_YOUR OBJECTIVE:_
Output the entries verbatim, including every line.

Source records

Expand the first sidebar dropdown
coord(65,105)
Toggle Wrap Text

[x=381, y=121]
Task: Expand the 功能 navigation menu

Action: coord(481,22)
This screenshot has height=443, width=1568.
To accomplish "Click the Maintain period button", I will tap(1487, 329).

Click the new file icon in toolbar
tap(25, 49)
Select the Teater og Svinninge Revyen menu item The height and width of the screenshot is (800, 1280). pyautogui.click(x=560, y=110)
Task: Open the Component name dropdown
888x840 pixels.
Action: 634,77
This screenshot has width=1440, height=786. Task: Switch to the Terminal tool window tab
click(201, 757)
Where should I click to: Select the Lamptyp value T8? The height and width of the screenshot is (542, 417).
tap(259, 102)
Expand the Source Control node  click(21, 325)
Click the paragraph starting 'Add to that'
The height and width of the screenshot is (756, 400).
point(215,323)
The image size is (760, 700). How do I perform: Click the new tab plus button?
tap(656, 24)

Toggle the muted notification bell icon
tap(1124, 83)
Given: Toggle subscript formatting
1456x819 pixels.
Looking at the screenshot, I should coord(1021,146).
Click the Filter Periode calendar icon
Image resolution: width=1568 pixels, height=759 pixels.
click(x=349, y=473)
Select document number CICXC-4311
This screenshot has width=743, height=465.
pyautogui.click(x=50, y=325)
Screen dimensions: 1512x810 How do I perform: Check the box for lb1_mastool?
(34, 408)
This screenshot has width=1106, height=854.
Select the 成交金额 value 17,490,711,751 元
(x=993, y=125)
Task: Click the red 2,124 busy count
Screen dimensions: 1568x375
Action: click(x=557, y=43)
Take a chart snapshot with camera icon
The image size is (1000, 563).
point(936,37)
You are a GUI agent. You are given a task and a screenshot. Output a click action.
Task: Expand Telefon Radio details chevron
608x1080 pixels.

_FINISHED TASK:_
Expand the first sidebar dropdown
coord(65,105)
Toggle Wrap Text

[x=381, y=121]
Task: Expand the 功能 navigation menu

Action: coord(481,22)
This screenshot has height=443, width=1568.
To accomplish "Click the Maintain period button", I will tap(1487, 329).

Click the new file icon in toolbar
tap(25, 49)
Select the Teater og Svinninge Revyen menu item The height and width of the screenshot is (800, 1280). pyautogui.click(x=560, y=110)
Task: Open the Component name dropdown
888x840 pixels.
Action: 634,77
This screenshot has width=1440, height=786. Task: Switch to the Terminal tool window tab
click(201, 757)
Where should I click to: Select the Lamptyp value T8? The height and width of the screenshot is (542, 417).
tap(259, 102)
Expand the Source Control node  click(21, 325)
Click the paragraph starting 'Add to that'
The height and width of the screenshot is (756, 400).
point(215,323)
The image size is (760, 700). How do I perform: Click the new tab plus button?
tap(656, 24)

Toggle the muted notification bell icon
tap(1124, 83)
Given: Toggle subscript formatting
1456x819 pixels.
Looking at the screenshot, I should coord(1021,146).
Click the Filter Periode calendar icon
Image resolution: width=1568 pixels, height=759 pixels.
click(x=349, y=473)
Select document number CICXC-4311
This screenshot has width=743, height=465.
pyautogui.click(x=50, y=325)
Screen dimensions: 1512x810 How do I perform: Check the box for lb1_mastool?
(34, 408)
This screenshot has width=1106, height=854.
Select the 成交金额 value 17,490,711,751 元
(x=993, y=125)
Task: Click the red 2,124 busy count
Screen dimensions: 1568x375
Action: click(x=557, y=43)
Take a chart snapshot with camera icon
The image size is (1000, 563).
point(936,37)
You are a GUI agent. You are given a task and a screenshot. Output a click action.
Task: Expand Telefon Radio details chevron
608x1080 pixels.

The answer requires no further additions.